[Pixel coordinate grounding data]
=== Begin Enclosure ===

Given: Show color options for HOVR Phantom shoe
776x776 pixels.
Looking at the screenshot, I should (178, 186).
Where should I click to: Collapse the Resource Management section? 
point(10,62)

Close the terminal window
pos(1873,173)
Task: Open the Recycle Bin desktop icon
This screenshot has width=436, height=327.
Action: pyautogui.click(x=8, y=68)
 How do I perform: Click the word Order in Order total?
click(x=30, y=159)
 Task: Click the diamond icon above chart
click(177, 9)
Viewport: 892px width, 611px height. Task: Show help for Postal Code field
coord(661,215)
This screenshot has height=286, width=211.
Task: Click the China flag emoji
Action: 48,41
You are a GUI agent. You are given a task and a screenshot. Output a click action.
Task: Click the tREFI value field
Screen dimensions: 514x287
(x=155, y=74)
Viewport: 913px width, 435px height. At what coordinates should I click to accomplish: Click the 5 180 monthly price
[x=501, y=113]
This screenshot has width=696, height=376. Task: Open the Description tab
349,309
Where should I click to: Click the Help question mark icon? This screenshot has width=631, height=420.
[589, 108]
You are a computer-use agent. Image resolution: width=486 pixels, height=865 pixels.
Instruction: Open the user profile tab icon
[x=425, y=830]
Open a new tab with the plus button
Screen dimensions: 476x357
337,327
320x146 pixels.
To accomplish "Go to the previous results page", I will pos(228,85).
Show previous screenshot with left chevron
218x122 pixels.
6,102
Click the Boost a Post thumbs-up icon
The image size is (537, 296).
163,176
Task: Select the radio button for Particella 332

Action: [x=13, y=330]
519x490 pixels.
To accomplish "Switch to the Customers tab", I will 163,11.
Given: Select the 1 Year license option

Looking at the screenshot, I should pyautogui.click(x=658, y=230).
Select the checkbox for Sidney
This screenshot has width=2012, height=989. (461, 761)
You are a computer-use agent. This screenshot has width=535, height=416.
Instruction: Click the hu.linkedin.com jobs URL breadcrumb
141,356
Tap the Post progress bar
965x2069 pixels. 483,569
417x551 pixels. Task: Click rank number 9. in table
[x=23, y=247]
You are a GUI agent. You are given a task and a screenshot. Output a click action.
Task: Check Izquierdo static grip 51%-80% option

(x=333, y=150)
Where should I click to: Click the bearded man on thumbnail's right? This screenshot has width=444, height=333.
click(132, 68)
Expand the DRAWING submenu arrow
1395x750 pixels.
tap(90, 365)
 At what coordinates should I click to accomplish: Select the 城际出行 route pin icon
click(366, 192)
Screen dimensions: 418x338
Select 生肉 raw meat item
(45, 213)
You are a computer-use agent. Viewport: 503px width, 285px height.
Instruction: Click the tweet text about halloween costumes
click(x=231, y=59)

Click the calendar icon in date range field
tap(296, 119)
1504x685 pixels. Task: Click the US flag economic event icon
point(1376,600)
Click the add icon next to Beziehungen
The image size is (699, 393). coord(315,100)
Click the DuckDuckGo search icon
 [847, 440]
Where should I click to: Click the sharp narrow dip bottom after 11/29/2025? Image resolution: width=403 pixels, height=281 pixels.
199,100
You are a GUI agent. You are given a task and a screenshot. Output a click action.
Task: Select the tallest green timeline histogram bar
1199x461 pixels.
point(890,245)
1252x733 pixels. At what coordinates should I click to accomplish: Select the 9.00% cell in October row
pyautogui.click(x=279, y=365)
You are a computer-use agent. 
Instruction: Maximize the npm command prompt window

=== End Enclosure ===

What is being asked >> Your answer should be one number: the count of lines in the data above that include the word "will".

Solution below >> 2